Using orthogonalized dense layers turns out to be non trivial in our experiments. Although Hu et al. (2023) and other previous works in using GloRo Nets rely on penalizing the Lipschitz constants of the dense layers for robustness, our results in the Lipschitz control ablation study suggest that optimizing dense layers using GloRo loss is empirically suboptimal when the dimensions are large. By constructing orthogonalized dense layers, training GloRo Nets with much higher VRA is possible. However, the orthogonalization turns out to be not necessary for other layers, e.g. convolutions, and replacing convolutions with orthogonalized kernels is not really useful. Our novel contribution, the Cholesky-based orthogonalization for dense layers, provides an efficient way to fully exploit the performance of dense layers with large kernels and give the best performance over existing methods.

Regarding the diffusion model, optimizing the type of diffusion models only offers diminishing returns on VRA, say 0.5% ~ 0.8% improvement, as evidenced by Table 4. We find that our proposed pipeline to use generated data augmentation, simultaneously optimizing the mix ratio between the generated images and real ones, and using a classifier to filter out some unsatisfactory generated samples, along with the diffusion model itself, results in significant improvement up to 3.6% in Table 4.

The paper only explains that the Cholesky-base orthogonalization is more numerically stable and faster, but it does not explain why it can improve VRA.

We provide one expressiveness perspective to understand why Cholesky-based orthogonalization can improve VRA. As we mentioned, Cholesky-based orthogonalization is equivalent to the Gram–Schmidt process of a matrix. Thus Cholesky-based orthogonalization can represent all orthogonal matrices (if the original matrix is the orthogonal matrix, Cholesky-based orthogonalization returns the input orthogonal matrix as the output). However, existing orthogonalization methods, e.g. Cayley transform or matrix exponential, can only represent orthogonal matrices with a positive determinant. That is to say, they cannot represent orthogonal matrices with a determinant of -1, e.g. M=[[0, 1], [1, 0]]. Therefore, the parameter space using Cayley transforms or matrix exponentials is only half the parameter space using Cholesky-based orthogonalization. We will add this to the paper.

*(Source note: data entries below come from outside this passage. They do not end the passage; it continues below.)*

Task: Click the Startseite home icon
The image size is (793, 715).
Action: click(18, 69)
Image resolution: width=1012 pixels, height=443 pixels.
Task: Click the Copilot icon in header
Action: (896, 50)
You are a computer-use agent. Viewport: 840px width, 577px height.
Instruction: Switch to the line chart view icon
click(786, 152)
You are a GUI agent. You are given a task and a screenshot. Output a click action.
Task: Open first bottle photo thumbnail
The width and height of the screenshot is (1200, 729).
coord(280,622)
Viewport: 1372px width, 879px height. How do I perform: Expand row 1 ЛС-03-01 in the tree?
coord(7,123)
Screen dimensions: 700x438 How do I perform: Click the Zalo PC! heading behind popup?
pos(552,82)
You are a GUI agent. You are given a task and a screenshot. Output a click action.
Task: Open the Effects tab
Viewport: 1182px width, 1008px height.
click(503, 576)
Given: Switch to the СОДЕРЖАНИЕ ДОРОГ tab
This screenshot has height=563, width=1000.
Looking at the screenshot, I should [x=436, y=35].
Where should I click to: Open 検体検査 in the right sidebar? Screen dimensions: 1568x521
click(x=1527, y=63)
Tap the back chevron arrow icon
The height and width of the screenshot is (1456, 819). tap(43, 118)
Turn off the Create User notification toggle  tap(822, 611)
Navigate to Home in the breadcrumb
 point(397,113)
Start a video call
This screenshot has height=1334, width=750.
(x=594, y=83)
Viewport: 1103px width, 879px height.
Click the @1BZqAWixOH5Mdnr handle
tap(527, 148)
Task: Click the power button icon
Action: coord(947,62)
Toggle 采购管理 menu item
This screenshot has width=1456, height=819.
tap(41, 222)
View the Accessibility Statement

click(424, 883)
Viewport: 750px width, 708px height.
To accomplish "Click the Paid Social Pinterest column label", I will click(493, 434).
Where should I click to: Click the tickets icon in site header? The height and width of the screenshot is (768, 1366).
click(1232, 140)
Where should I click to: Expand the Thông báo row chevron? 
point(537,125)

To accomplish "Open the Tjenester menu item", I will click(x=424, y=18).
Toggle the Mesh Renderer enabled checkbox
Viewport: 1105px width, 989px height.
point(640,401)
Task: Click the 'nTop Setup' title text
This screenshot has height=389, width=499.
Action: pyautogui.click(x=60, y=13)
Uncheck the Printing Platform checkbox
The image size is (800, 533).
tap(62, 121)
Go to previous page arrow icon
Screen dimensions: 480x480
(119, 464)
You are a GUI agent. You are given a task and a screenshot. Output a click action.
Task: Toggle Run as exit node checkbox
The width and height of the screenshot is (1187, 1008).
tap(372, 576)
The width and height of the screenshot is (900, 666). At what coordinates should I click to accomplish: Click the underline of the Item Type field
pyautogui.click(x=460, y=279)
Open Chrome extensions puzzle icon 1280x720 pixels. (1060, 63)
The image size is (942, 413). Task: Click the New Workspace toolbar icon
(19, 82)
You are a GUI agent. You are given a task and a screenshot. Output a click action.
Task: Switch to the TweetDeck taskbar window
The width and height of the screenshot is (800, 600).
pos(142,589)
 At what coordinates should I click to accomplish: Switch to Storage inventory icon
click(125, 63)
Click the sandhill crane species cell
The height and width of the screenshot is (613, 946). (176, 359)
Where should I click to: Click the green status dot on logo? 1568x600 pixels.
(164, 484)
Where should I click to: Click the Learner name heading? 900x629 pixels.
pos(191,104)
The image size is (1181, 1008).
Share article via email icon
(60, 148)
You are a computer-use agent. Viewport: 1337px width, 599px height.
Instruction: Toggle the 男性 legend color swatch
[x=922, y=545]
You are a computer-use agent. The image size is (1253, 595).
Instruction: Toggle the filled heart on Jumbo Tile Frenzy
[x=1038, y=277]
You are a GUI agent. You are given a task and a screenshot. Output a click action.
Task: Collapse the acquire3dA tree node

As compared to regularization (GloRo), we suspect that Cholesky orthogonalization performs better on large dense layers because regularization may not behave stably on such layers. The eigenvectors of large dense layers are very high dimensional, and must be computed accurately to propagate a good gradient signal for reducing the Lipschitz constant (and encouraging orthogonality) via regularization.

However, we believe that fully understanding the improvement from Cholesky-based orthogonalization requires closer looks at the loss landscape, which may be a further study. For this work, the motivation that Cholesky-based orthogonalization is more efficient than other orthogonalization methods is also important since it enables large scale training on ImageNet level datasets.